Após quase três meses de especulações vindas de todos os cantos da classe artística, o Ministério da Cultura (MinC) divulgou, em seu site, o projeto da nova Lei do Direito Autoral. Reportagem publicado no site do jornal O Globo na noite desta quarta-feira (23/3) indica algumas das alterações nos 115 artigos da proposta.
Uma das mais significativas, diz o texto, está no artigo 52-B, que trata de licenças não voluntárias. Antes, a proposta, se aprovada, daria poder ao presidente da República para conceder licença para reprodução de obras em determinadas situações mesmo contra a vontade do titular do direito. Na nova versão, a figura do presidente foi substituída pela Justiça.
Já no capítulo sobre as associações, a nova redação do projeto inclui um parágrafo que permite aos autores receber uma prestação de contas do órgão de gestão coletiva de seus direitos, inclusive por intermédio do Ministério da Cultura. Na lei em vigor atualmente, instituições como o Escritório Central de Arrecadação e Distribuição (Ecad) não podem sofrer interferência alguma do governo.

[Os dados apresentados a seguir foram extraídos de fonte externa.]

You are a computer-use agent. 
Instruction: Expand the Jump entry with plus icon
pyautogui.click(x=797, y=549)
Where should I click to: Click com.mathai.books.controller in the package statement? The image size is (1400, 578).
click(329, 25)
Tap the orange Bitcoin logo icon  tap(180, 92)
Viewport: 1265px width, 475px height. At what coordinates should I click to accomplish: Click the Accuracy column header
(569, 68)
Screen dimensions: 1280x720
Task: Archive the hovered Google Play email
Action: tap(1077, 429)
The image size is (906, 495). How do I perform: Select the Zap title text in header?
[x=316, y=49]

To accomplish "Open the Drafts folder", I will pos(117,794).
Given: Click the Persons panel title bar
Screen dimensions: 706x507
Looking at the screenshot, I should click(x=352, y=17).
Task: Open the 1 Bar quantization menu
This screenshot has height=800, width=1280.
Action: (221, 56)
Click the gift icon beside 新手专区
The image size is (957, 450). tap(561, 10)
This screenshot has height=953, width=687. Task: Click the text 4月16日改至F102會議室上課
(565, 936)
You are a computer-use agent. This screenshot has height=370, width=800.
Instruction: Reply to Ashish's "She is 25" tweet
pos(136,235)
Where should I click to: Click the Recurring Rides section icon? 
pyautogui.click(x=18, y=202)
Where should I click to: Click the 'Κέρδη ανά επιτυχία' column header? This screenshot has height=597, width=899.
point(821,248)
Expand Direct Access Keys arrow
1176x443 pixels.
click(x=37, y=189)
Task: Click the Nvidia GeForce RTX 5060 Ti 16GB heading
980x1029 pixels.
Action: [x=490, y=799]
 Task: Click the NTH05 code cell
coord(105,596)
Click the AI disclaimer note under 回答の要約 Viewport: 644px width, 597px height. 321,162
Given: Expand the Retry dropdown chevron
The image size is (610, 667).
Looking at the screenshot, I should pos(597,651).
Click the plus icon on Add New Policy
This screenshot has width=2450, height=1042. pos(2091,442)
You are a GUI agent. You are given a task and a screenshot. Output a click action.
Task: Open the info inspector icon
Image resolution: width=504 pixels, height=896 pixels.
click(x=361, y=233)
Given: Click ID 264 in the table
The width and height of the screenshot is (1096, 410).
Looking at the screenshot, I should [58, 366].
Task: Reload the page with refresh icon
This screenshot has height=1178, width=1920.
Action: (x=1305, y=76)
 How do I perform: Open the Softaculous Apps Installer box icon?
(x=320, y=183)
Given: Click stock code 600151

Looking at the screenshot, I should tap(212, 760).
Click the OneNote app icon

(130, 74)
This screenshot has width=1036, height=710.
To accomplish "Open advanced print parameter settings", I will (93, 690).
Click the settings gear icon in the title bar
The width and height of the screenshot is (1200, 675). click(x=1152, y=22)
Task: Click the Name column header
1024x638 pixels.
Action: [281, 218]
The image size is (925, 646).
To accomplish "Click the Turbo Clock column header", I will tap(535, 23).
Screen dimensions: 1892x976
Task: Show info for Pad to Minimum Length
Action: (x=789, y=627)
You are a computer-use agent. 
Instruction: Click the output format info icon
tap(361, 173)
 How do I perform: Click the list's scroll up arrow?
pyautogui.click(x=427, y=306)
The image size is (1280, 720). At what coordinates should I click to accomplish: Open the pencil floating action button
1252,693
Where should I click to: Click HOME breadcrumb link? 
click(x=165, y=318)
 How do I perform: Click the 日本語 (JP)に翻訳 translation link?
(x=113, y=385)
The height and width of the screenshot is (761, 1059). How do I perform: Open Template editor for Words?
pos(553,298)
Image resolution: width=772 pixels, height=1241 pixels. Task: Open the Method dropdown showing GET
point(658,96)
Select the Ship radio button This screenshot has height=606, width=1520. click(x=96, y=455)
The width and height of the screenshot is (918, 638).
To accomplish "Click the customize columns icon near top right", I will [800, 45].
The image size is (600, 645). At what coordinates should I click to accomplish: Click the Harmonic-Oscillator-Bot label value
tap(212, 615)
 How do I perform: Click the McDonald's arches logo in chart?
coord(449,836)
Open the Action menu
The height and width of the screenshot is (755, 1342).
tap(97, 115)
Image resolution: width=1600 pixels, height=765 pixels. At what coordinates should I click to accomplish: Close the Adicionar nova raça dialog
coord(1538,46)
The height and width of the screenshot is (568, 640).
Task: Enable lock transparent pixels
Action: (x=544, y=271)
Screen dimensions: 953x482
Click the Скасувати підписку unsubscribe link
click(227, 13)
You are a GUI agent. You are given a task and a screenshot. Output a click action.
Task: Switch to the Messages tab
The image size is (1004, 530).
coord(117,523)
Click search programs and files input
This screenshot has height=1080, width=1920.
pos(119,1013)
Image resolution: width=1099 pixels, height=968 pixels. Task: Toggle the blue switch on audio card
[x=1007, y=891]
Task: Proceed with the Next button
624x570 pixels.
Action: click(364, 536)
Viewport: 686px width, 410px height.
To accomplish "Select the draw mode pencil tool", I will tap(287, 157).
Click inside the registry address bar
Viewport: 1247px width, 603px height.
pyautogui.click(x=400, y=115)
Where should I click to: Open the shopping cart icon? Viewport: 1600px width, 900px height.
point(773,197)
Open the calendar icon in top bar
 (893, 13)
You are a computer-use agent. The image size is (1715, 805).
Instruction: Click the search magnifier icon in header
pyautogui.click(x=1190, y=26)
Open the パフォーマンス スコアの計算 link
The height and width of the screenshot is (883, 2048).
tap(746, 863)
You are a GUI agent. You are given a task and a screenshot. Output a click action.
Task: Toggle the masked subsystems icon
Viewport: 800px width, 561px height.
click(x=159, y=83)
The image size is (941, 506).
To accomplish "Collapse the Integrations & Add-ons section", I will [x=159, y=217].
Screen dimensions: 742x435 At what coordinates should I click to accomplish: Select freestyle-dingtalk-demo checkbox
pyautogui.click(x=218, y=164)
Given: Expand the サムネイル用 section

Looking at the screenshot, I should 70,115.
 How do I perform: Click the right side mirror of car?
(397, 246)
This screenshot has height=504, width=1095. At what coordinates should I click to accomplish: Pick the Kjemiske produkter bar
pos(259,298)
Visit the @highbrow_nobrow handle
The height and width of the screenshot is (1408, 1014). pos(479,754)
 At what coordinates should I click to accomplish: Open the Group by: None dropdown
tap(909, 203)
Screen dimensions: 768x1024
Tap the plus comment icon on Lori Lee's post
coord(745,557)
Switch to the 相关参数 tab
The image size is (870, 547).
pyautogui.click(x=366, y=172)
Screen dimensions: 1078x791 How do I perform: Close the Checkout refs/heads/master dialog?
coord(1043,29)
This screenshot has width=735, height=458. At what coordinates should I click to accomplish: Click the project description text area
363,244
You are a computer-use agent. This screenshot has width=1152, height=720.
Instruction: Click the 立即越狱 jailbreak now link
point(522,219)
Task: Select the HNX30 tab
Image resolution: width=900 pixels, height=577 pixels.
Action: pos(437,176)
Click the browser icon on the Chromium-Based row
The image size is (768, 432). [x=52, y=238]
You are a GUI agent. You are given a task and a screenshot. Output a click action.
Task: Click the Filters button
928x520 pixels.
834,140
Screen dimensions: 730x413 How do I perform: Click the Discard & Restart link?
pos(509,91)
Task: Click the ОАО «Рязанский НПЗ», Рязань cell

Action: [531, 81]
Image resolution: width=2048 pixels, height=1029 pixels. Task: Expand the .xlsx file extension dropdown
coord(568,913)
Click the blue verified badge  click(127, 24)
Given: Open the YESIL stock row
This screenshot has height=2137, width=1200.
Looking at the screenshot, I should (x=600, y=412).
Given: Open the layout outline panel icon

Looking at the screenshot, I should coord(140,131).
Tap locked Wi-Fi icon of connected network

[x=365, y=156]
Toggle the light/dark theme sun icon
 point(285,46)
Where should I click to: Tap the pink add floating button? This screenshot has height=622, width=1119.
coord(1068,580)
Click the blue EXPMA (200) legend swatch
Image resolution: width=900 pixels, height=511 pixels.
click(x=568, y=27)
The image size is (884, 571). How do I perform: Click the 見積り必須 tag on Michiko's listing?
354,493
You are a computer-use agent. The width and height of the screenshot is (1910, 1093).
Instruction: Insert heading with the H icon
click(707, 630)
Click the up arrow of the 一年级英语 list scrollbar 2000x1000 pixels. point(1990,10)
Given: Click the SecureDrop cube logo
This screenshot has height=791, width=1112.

“Eles escutaram as pessoas. O projeto que foi para a Casa Civil foi até mesmo melhorado em pontos pedidos por setores mais conservadores da sociedade. O projeto está pronto para ir para o Congresso. Estão aí todas as alterações possíveis de se fazer num projeto que atenda ao mesmo tempo os interesses de autores e da indústria”, disse o advogado Daniel Campello Queiroz, da empresa UP-RIGHTS.
O texto também agradou ao vice-presidente da Associação Brasileira de Música Independente (ABMI), Carlos Mills. Há duas semanas, ele foi um dos signatários de um documento chamado “Terceira via do direito autoral“, em que um grupo de artistas pedia uma nova proposta para a lei. “A proposta amadureceu muito. Foram retiradas questões que suscitaram polêmica e que preconizavam uma excessiva flexibilização dos direitos autorais. Mas é claro que um assunto dessa complexidade sempre comporta debate. Por isso, acho saudável que se discuta um pouco mais. No entanto, não quero dizer que este debate deva se prolongar excessivamente”, afirmou.
Doutor em direito e advogado especializado no tema, Bruno Lewicki corrobora os elogios à versão apresentada. Segundo ele, o texto está ponderado e mostra um esforço do MinC para adequar a primeira versão aos pontos levantados nas audiências públicas. “Ainda pode-se fazer um ou outro ajuste, mas, pelo que vi, é um projeto corajoso, bastante técnico. O mais importante é que ele traz consigo a ideia de equilíbrio, ampliando os direitos dos autores, especificamente na parte contratual. Além disso, não esquece os investidores da industria cultural. A partir de hoje, passamos a discutir um texto concreto. Agora, o que a gente espera é que essa discussão seja breve e objetiva, e que o projeto não seja alterado na essência”, disse Lewicki.